If you have made it this far down the article, I congratulate you for not being bored by my boring banter. But the whole purpose of writing all of this is for the following:
THE LANGUAGE OF WHISTLING
Fresher’s month truly began with the Fresher’s Fair – where we became officially overwhelmed with the number of student clubs available to join. So as I write by candlelight, I’m reminded of how insignificant I am compared to the greatness of our God.
I am almost always recognised as the bubbly/overly enthusiastic girl who is constantly care-free and energetic. But behind all of that – I’m just as anxious to fit in as everyone else. There is nothing worse than feeling alone in a new city. Don’t get me wrong, I get along really well with all my new friends – however, I still feel like I’m in a stage of finding my own footing amongst all the talent amongst just the 400+ students in my course, and the many more outside of my course.
Tonight, I came back from Fellowship at HTB to find out that I had failed to join a female acapella group on campus. Even though it’s not that big of a deal, it seemed to be the tipping point for me just to push me over the edge I didn’t even know I was standing close to. I just suddenly felt like I would never get used to all of this university life.

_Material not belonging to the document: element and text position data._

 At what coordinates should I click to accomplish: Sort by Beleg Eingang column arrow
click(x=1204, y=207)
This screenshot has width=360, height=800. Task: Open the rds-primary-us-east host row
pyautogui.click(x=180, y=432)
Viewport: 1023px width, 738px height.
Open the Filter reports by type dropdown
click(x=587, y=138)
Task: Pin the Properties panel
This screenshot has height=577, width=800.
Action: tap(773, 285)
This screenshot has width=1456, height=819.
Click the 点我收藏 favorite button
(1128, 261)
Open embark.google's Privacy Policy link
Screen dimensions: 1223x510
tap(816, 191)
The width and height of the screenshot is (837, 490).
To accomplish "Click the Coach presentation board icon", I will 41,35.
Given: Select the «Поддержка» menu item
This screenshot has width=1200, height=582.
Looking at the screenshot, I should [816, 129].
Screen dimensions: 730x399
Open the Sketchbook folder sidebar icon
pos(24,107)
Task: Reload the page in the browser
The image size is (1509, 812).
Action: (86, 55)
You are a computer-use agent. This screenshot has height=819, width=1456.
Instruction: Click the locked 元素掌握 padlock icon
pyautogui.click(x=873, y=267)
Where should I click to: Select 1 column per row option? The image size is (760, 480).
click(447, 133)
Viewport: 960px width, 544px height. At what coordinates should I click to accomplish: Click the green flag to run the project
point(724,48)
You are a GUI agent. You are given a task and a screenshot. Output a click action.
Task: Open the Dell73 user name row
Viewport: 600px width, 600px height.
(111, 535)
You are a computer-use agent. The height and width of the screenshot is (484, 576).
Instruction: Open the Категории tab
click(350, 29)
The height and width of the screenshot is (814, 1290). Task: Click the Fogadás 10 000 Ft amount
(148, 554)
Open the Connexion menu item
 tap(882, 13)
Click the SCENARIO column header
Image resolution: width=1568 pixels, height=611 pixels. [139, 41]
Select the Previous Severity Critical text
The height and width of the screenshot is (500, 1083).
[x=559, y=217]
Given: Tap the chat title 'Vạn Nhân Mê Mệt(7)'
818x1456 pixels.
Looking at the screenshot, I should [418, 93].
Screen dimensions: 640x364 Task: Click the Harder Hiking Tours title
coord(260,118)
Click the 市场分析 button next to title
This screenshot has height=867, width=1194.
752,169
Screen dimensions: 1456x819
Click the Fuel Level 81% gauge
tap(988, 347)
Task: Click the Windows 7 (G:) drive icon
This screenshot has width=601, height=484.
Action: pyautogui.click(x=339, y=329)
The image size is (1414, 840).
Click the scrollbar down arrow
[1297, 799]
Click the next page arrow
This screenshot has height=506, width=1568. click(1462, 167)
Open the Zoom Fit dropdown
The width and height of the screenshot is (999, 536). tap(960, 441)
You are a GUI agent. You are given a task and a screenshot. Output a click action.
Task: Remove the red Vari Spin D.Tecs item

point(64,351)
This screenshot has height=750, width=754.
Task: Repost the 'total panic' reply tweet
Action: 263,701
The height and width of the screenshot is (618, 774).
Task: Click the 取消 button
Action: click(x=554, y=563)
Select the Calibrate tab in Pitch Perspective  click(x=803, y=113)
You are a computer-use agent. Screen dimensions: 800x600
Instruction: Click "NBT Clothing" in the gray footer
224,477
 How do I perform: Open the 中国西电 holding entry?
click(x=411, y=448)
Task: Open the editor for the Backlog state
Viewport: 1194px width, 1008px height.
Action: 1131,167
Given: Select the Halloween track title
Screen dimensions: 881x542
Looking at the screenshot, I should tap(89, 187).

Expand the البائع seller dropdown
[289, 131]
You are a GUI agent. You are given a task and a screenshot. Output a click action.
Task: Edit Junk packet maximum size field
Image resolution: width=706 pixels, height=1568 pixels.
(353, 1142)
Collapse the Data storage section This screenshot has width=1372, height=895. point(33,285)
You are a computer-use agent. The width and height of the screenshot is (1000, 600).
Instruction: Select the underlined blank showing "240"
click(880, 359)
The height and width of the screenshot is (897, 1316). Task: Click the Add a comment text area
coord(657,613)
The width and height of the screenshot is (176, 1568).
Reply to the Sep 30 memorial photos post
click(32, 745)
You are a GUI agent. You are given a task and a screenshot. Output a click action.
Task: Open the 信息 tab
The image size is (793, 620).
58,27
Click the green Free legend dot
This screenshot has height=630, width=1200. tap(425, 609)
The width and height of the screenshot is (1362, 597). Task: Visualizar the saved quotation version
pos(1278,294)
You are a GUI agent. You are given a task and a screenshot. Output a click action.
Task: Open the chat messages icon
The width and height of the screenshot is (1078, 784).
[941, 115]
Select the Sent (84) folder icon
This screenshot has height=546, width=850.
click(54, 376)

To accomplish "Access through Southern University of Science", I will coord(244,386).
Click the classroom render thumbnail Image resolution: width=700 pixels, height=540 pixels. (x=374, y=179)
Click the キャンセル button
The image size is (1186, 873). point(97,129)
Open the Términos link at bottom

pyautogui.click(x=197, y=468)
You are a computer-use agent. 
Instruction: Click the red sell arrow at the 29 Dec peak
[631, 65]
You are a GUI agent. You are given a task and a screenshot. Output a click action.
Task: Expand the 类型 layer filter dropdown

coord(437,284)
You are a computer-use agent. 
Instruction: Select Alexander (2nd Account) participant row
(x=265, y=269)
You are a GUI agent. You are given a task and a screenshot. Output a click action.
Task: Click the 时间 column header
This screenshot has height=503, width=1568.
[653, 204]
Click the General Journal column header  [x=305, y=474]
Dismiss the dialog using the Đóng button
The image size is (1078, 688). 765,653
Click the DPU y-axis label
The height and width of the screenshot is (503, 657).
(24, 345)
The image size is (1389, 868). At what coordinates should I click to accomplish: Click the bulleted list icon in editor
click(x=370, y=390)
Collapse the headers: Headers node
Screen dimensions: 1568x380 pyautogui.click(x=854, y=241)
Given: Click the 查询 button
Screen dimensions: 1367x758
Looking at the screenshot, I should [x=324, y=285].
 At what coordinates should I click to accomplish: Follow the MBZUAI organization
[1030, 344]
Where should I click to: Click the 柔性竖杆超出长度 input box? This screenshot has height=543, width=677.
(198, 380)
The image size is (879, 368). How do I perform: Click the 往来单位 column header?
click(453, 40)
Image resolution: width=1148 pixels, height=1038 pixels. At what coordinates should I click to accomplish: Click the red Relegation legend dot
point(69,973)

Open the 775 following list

I feel lost in the enormity of the lecture theatre.
I feel lost in the wide range of sport activities that all have clashing try-out times.
I feel lost in the various opportunities to serve the community.
But as He always does, God came through.
“My sheep listen to my voice; I know them, and they follow me.”
From OurDailyBread, I read that some farmers used to learn how to whistle in a way that their sheep would identify and follow. As weak and soft-sounding a whistle may be, it is the one thing that made sure that the sheep did not get lost.
Similarly, we are the sheep that is surrounded by many distracting voices of the world. But even amongst all the other voices of earth, God has a special way of signalling to us – leading me away from danger, and allowing me to follow on the best path He has chosen for me. Through these ‘signals’ he reminds us that he is always protecting, guiding and reassuring us of his presence.
“Father, it is a noisy world.
Thank you for always calling to us
Above the dine and ruckus that distracts us.
Help us to recognise Your voice and follow Your leading.”